How Remote Positions Are Affected

The law covers more than just jobs performed at a Delaware office. Positions based in Delaware are covered regardless of where the employee physically sits, and non-international remote positions offered by Delaware-based employers also fall under the requirements. If your company headquarters is in Wilmington and you hire a remote worker in Pennsylvania, that posting still needs a salary range.
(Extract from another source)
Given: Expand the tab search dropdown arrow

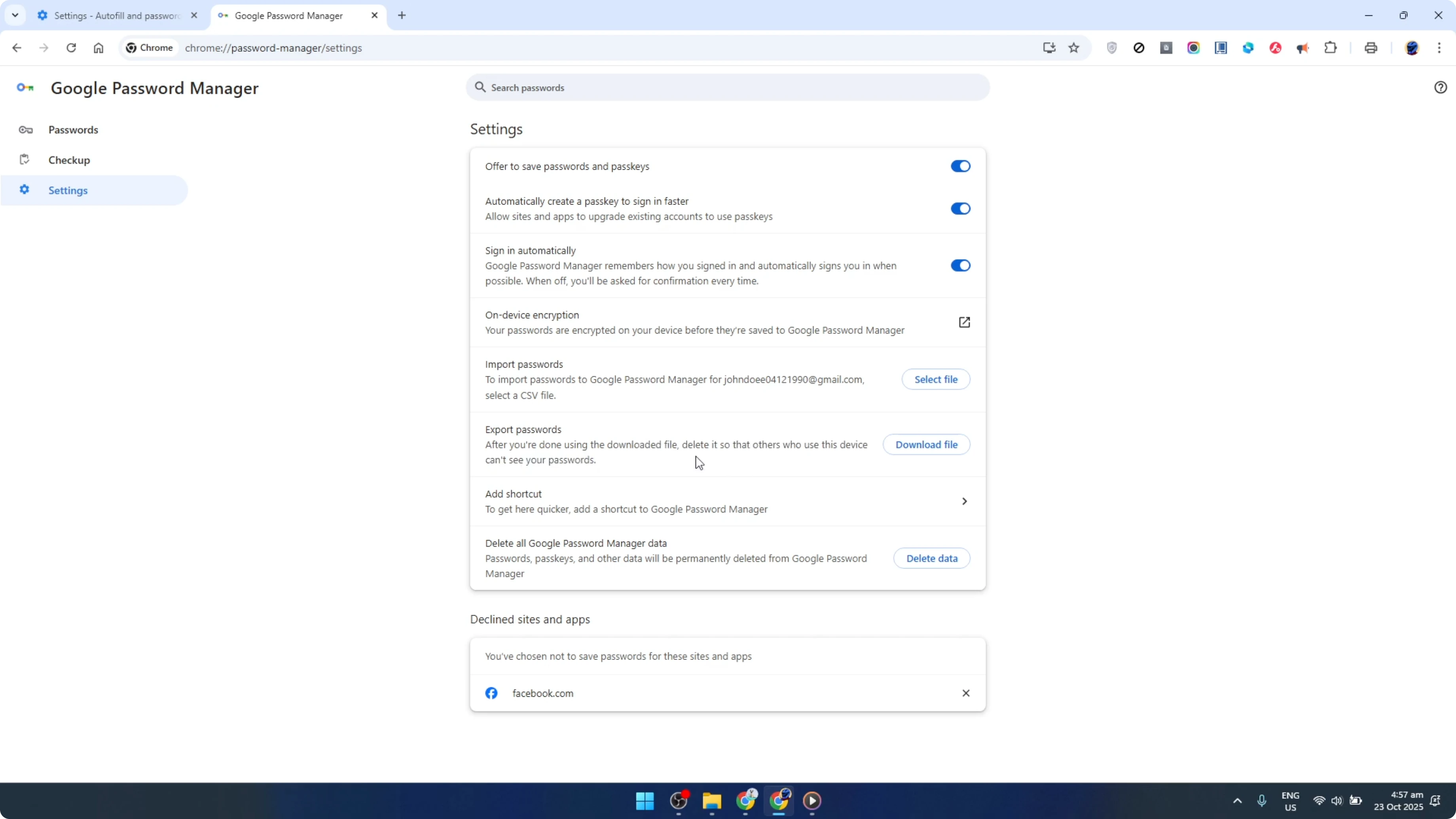Looking at the screenshot, I should [x=15, y=15].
This reach matters for multi-state employers who may assume that only in-office roles trigger compliance. The determining factor is not solely where the work happens but also where the employer is based and where the role is anchored. Employers with a Delaware presence recruiting for fully remote roles should treat those postings the same as any other covered position.

Recordkeeping

While Delaware’s pay transparency law does not specify a standalone retention period for job postings, federal recordkeeping standards apply to all employers. Under EEOC regulations, personnel and employment records must generally be kept for at least one year. The Fair Labor Standards Act requires payroll records to be retained for three years and records explaining wage-rate differences between employees to be kept for at least two years.6U.S. Equal Employment Opportunity Commission. Recordkeeping Requirements

As a practical matter, employers should keep copies of every job posting along with the salary range used and any documentation showing how that range was determined. If a complaint surfaces months or years later, having the original posting and supporting records is the simplest way to demonstrate good-faith compliance.
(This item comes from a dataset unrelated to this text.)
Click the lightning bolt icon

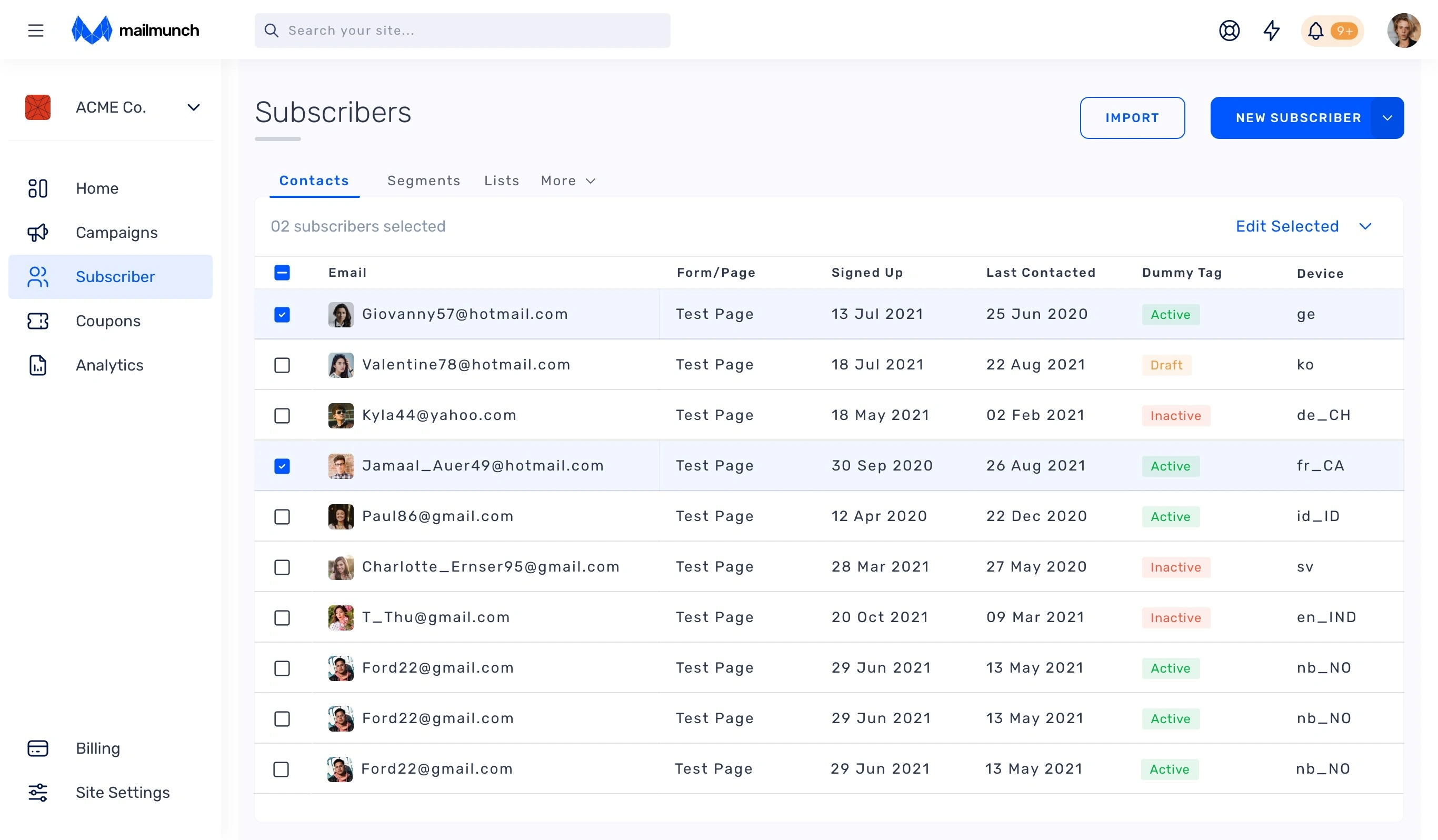point(1271,30)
No Federal Posting Requirement

There is no federal law requiring salary ranges in job postings. The federal Equal Pay Act and Title VII of the Civil Rights Act address pay discrimination, but neither mandates the kind of upfront disclosure Delaware now requires. Pay transparency posting obligations are entirely a product of state and local legislation, with Delaware joining a growing list of states that have adopted these rules. Employers operating in multiple states should check each jurisdiction’s specific requirements rather than assuming Delaware’s rules apply everywhere or that federal compliance is sufficient.